Work instruction – Word for word, restate the lines from the start of the data down to the line with "Given: Open the Shields section", both included.

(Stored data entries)
*-*-*

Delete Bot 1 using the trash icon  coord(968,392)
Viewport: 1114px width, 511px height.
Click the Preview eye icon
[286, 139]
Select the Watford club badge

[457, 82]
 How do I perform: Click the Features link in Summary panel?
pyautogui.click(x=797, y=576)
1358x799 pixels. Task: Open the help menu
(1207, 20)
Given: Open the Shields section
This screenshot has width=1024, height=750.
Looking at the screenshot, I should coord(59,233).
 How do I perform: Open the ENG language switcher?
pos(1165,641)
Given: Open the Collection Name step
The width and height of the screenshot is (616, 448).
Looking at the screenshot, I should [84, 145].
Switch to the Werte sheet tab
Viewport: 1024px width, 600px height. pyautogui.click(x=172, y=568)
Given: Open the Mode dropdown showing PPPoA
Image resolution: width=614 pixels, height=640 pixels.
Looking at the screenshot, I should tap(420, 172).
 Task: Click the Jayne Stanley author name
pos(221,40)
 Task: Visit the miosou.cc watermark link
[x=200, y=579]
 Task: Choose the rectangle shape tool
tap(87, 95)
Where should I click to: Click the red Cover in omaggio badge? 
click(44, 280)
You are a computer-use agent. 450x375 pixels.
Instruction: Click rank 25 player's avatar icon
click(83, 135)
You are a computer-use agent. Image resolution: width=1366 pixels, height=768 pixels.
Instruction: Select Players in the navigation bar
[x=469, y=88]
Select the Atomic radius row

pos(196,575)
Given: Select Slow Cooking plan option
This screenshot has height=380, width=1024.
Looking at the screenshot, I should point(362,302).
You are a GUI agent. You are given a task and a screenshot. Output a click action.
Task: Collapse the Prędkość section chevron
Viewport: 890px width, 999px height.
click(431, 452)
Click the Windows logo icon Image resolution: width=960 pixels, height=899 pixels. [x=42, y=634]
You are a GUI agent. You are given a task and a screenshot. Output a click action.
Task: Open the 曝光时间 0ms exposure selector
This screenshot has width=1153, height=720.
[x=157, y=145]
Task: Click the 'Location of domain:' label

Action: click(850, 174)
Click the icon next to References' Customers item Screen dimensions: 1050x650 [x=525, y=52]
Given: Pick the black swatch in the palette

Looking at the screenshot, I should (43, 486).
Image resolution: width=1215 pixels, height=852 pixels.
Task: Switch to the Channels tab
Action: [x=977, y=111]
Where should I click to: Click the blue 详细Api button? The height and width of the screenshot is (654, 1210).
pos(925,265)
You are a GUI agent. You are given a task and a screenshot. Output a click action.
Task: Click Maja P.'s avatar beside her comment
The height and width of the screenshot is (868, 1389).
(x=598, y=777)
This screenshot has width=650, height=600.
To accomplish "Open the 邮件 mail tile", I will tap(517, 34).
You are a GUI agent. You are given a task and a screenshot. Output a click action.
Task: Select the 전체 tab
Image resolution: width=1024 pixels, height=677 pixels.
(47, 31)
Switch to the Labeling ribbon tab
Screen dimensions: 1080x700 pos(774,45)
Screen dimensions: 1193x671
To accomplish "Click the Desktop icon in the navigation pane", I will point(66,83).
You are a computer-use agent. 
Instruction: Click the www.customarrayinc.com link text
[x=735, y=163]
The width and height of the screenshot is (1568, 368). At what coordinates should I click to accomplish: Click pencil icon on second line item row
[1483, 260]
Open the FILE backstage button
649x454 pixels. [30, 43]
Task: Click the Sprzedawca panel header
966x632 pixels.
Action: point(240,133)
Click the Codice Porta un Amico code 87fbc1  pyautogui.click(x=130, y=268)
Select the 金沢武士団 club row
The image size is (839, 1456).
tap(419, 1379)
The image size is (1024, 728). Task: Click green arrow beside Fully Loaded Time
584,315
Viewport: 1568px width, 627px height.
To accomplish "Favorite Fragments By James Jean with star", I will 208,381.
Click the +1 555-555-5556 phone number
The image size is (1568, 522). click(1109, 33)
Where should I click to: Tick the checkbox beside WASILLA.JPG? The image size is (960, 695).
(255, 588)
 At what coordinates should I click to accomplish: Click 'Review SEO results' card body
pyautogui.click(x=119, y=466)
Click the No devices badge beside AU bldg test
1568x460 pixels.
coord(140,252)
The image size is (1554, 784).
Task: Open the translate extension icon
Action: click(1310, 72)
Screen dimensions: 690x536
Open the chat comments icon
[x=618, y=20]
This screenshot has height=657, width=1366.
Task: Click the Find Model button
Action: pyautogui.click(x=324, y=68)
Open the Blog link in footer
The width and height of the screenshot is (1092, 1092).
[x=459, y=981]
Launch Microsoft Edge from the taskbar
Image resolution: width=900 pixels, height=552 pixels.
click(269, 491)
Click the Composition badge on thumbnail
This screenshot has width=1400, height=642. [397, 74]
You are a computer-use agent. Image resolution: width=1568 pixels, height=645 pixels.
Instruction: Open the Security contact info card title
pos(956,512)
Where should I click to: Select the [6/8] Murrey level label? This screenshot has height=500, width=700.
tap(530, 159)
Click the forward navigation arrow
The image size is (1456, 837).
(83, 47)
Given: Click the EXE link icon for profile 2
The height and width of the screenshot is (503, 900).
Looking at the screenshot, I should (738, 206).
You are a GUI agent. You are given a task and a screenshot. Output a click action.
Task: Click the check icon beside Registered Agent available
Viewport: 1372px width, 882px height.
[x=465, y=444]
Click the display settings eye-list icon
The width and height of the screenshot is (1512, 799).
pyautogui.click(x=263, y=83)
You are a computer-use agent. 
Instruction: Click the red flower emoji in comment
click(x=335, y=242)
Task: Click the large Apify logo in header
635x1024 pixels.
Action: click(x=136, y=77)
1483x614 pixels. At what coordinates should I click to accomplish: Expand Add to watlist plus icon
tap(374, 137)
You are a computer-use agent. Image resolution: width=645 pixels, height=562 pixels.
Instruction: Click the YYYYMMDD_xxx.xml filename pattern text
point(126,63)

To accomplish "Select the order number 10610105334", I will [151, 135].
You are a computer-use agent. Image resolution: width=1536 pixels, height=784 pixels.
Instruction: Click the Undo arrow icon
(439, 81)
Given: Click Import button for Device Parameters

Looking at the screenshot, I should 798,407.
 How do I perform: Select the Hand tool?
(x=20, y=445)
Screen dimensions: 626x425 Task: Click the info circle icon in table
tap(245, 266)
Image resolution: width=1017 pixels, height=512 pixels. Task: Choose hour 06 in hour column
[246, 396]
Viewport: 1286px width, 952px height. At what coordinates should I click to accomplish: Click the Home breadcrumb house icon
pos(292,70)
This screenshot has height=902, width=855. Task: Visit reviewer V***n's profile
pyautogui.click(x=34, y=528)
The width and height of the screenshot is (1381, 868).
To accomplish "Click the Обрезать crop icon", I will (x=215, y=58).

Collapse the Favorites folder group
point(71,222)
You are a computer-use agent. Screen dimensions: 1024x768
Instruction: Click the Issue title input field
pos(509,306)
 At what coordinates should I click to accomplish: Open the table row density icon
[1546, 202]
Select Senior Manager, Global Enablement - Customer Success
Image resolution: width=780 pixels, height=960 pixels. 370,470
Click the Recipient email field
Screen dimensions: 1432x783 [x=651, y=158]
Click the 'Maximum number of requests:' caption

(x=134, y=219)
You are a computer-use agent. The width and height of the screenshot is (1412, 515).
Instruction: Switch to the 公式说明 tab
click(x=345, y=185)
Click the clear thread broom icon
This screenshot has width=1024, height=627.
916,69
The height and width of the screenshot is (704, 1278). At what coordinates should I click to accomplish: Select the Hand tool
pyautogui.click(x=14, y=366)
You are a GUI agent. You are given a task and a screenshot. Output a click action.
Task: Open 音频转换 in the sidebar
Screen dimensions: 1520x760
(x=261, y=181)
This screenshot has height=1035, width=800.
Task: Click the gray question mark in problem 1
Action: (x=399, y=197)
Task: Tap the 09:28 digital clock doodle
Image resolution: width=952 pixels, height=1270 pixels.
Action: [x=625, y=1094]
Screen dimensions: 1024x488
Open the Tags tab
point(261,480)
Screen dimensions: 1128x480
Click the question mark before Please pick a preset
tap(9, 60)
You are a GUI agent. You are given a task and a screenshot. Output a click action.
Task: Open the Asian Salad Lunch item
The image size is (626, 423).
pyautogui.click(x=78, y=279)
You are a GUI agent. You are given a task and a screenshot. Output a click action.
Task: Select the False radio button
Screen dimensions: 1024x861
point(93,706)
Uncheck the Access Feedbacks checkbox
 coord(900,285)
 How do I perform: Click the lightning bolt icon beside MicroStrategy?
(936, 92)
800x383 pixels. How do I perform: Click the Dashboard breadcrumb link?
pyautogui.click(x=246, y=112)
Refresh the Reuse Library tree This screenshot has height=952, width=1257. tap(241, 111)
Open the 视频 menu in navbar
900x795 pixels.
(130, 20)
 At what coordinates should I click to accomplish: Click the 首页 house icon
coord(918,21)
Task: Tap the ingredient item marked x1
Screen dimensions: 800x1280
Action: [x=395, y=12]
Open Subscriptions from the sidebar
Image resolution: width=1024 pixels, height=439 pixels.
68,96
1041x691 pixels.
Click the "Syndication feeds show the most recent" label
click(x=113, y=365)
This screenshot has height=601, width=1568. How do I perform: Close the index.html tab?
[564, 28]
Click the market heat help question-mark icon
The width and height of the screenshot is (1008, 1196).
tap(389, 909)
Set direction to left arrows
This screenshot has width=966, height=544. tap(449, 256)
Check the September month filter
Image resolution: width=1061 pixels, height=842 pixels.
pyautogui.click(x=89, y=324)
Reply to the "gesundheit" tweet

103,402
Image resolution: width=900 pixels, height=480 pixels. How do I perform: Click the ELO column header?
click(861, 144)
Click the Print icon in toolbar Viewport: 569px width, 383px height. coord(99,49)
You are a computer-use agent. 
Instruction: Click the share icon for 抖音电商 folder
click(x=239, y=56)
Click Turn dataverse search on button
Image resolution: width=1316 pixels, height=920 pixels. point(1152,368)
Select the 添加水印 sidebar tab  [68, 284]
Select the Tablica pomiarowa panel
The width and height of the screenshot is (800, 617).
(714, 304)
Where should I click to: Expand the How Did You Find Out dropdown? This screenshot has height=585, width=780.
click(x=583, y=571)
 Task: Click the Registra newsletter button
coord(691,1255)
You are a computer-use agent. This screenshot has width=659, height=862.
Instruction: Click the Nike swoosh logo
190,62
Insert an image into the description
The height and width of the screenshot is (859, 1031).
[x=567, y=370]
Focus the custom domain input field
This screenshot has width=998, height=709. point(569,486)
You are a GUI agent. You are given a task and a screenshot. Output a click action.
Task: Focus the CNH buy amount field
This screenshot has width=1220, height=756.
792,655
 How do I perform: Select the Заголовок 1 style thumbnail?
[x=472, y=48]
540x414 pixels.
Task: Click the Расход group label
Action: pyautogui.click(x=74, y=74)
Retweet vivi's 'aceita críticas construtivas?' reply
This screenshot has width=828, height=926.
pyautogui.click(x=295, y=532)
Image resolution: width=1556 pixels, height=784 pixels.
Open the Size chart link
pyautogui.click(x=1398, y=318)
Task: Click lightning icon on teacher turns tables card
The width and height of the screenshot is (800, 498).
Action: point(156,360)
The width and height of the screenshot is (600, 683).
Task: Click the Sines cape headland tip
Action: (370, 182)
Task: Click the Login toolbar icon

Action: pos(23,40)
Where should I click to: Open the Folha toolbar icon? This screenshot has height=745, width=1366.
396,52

*-*-*

Output –
Delete Bot 1 using the trash icon  coord(968,392)
Viewport: 1114px width, 511px height.
Click the Preview eye icon
[286, 139]
Select the Watford club badge

[457, 82]
 How do I perform: Click the Features link in Summary panel?
pyautogui.click(x=797, y=576)
1358x799 pixels. Task: Open the help menu
(1207, 20)
Given: Open the Shields section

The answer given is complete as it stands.